(TEXT TO READ)
I like sharing and ice cream and animals.
With perhaps a couple of exceptions, nobody is making enough money writing RPGs for it to be worth their time compared to any sort of "real" job. We do it because we love these games and the games we want to play won't exist unless we write them. I would have written Strike! for free. Hell, I pretty much did - if the kickstarter had failed, I would have still had the game.

neonchameleon
Nov 14, 2012



Aaod posted:

Wages stagnating in America and comparing it to similar entertainment, for 30 bucks I can get a video game that lasts me 30-40 hours. So if your average RPG session is five hours (a generous estimate) that means I would need 6-8 sessions to reach a break even point compared to a computer game. It is even worse when you compare it to things like netflix or god forbid a time waster mmorpg. Looking at my multiple book shelves of books I most assuredly did not play anywhere near that many sessions either

OK. Let's fix this comparison.

For 30 bucks you can get a video game that lasts you 30-40 hours.

If your average RPG session is four hours for five people (a not unrealistic estimate) you would need precisely two sessions to break even. That assuming you did no reading of the book or preparing for the session.

So the only question in terms of your own metric is is the RPG good enough to play a second session of. (And let's face it, some video games are terrible and you don't want to play more than two hours).

Alien Rope Burn
Dec 5, 2004

I wanna be a saikyo HERO!

neonchameleon posted:

(And let's face it, some video games are terrible and you don't want to play more than two hours).

No! I won't face it! I'll never be as cynical as you! :argh:

gradenko_2000
Oct 5, 2010

HELL SERPENT
Lipstick Apathy
roll20 just released its Q1 2016 report, although the fact that the data is pulled from what people tag as they're interested in and what people tag as games that they're looking for sessions of kind of makes the conclusions suspect.

Asimo
Sep 23, 2007


Yeah, it's... better than no data at all I guess, but it's hardly rigorous or conclusive and doesn't really have any bearing on what's actually being played and how. On the other hand nothing really seems that out of place or surprising, so... eh. :effort:

Alien Rope Burn
Dec 5, 2004

I wanna be a saikyo HERO!
I'm mostly amused that an unofficial Pokemon game has such a comparatively large play base there.

Asimo
Sep 23, 2007


Also people "playing" yogsquest, a youtube video series about RPGs that isn't actually one itself. :raise:

Alien Rope Burn
Dec 5, 2004

I wanna be a saikyo HERO!
Do they count whether or not games are active, come to think of it? Some of the numbers are curious, like there being roughly two unique people playing Pathfinder for every one Pathfinder game founded. Of course, games can cross-pollinate and it could be your average Pathfinder player is in two or three games at any given time. But it seems unlikely?

Having a hard time believing they have nearly a hundred active games of Maid, in any case, but who knows?

Terrible Opinions
Oct 18, 2013



I think it's only active games because at least the Munchkin number went down from the last time we got a report.

Alien Rope Burn
Dec 5, 2004

I wanna be a saikyo HERO!
Oh, the player count is just what people prefer playing instead of what they are playing. That's not terribly useful as far as numbers go.

Asimo
Sep 23, 2007


Yeah. It's interesting census data because it at least shows what people say they want to play (on that site...) but it doesn't really have any correlation to the numbers of what's actually being played. Especially since there's a notorious number of "bathroom reader gamers" in the hobby.

(DIRECTION A)
Answer these from the forum thread:
(i) In neonchameleon's revised comparison, how many RPG sessions would it take to break even with a 30-dollar video game?
(ii) Which site released a Q1 2016 report?
(iii) About how many unique people play Pathfinder for every Pathfinder game founded, according to Alien Rope Burn?
(DIRECTION B) Give each username in the forum thread that is followed by a date, listing each name once.
Answer from the forum thread alone.

(MATERIAL)
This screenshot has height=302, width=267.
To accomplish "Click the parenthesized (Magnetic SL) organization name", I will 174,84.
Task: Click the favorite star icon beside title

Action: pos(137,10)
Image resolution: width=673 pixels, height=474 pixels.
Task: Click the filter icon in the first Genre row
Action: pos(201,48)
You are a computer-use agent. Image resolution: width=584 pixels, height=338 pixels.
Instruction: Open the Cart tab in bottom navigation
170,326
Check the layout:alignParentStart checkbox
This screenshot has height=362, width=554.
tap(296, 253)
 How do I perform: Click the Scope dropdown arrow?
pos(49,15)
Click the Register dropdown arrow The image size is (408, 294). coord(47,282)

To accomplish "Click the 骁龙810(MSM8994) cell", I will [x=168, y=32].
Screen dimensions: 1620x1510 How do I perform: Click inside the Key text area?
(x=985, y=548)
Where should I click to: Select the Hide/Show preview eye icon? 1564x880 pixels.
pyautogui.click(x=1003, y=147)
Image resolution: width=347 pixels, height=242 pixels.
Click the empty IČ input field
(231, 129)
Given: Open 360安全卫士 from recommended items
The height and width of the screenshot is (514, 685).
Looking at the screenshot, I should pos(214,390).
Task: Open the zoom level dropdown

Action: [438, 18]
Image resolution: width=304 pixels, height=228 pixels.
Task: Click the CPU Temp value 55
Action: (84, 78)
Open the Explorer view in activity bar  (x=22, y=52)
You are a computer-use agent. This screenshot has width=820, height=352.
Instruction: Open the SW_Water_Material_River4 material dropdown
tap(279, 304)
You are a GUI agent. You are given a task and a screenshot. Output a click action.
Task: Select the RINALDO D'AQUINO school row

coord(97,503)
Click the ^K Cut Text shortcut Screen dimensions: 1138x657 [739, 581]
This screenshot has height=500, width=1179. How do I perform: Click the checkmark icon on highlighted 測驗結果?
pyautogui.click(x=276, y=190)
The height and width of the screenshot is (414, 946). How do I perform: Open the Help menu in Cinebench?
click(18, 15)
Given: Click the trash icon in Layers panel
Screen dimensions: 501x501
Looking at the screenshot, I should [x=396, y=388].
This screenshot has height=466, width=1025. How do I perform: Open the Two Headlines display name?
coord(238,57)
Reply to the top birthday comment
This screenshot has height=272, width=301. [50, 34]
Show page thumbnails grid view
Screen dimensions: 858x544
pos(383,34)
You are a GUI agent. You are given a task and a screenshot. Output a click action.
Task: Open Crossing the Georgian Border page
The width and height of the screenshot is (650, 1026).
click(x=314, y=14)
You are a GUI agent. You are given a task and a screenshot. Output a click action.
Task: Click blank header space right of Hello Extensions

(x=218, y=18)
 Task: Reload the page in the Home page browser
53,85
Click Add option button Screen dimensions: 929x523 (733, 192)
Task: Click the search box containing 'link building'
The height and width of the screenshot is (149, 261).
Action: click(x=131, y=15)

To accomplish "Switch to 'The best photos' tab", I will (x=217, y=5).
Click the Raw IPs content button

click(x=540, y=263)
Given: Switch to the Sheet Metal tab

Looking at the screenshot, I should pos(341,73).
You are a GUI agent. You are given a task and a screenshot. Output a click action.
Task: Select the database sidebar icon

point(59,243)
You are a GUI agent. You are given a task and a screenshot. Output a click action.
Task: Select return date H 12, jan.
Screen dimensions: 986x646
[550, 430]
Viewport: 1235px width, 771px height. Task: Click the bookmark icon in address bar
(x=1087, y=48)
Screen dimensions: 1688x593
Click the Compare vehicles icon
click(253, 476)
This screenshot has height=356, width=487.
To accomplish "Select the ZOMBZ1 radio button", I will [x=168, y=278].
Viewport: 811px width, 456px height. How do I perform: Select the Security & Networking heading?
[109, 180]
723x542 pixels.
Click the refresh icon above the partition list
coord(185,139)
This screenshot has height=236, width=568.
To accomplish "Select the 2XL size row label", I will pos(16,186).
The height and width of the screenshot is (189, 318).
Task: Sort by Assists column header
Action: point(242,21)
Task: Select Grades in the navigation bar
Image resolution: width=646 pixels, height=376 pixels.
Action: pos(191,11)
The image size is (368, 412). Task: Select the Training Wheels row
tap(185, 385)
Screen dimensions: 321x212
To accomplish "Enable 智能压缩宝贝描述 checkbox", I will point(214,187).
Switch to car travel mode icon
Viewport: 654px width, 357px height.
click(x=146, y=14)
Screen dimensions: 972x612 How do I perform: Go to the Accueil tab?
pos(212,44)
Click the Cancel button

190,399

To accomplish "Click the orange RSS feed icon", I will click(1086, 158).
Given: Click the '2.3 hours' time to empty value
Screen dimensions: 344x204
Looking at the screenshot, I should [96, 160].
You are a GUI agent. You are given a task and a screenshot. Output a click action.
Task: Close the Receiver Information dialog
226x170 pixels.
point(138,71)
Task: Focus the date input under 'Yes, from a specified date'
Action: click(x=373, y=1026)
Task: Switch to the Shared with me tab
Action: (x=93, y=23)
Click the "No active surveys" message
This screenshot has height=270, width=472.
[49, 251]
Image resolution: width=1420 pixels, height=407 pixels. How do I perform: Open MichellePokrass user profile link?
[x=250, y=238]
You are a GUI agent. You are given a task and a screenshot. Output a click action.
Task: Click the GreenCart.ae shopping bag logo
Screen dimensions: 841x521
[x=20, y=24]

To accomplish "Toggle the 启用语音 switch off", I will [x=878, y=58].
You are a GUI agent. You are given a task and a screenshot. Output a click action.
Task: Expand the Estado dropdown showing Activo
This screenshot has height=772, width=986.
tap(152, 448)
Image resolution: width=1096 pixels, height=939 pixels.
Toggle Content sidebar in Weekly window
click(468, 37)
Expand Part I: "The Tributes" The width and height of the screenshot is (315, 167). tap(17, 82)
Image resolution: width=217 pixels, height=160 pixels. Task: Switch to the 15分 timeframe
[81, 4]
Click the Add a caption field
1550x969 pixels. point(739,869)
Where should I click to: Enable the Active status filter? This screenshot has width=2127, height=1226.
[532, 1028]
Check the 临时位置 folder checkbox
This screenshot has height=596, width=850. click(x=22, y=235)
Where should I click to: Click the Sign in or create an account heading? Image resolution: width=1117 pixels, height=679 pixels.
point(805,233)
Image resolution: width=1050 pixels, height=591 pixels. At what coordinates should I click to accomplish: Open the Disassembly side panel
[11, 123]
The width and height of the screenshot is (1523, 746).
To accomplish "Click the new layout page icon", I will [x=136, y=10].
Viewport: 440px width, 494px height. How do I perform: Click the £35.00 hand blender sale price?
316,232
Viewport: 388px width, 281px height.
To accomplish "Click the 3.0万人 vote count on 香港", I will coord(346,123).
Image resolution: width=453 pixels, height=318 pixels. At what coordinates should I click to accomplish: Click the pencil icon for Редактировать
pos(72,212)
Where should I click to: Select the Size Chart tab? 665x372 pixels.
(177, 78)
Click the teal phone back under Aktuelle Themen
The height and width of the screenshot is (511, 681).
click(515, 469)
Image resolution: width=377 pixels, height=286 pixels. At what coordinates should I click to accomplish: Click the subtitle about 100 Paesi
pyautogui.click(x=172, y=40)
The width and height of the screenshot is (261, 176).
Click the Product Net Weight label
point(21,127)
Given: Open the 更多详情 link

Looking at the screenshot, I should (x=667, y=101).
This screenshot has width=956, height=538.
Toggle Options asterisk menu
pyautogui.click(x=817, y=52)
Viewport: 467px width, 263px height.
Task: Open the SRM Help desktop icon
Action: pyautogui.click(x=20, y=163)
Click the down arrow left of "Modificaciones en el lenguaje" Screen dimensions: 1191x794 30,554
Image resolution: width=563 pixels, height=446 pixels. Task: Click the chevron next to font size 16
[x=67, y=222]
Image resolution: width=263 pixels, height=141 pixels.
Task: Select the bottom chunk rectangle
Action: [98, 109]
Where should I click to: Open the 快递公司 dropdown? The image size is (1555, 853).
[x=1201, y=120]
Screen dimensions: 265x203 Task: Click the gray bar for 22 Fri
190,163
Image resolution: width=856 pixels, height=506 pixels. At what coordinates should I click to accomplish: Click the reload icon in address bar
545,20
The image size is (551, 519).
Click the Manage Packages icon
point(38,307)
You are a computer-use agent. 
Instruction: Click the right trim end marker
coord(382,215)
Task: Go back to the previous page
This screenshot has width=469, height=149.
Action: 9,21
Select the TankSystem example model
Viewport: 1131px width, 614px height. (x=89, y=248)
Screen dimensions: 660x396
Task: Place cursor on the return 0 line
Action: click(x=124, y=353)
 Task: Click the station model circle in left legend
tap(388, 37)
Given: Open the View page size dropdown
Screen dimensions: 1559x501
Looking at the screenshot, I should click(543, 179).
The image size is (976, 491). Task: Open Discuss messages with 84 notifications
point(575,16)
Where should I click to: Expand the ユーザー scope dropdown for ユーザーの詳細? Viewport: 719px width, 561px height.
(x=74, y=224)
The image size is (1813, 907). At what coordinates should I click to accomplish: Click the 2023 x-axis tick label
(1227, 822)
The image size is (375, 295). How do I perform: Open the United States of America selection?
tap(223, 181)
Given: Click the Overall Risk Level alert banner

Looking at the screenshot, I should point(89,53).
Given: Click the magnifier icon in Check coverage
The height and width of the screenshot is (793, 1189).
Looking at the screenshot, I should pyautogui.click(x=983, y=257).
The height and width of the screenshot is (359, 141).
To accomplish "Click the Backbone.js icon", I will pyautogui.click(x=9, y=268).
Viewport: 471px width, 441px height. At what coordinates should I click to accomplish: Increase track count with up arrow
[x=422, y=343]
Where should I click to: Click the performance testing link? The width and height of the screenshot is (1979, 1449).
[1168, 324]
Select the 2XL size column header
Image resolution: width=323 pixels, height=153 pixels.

(EXERCISE OUTPUT A)
(i) Two sessions.
(ii) roll20.
(iii) Roughly two.

(EXERCISE OUTPUT B)
neonchameleon
Alien Rope Burn
gradenko_2000
Asimo
Terrible Opinions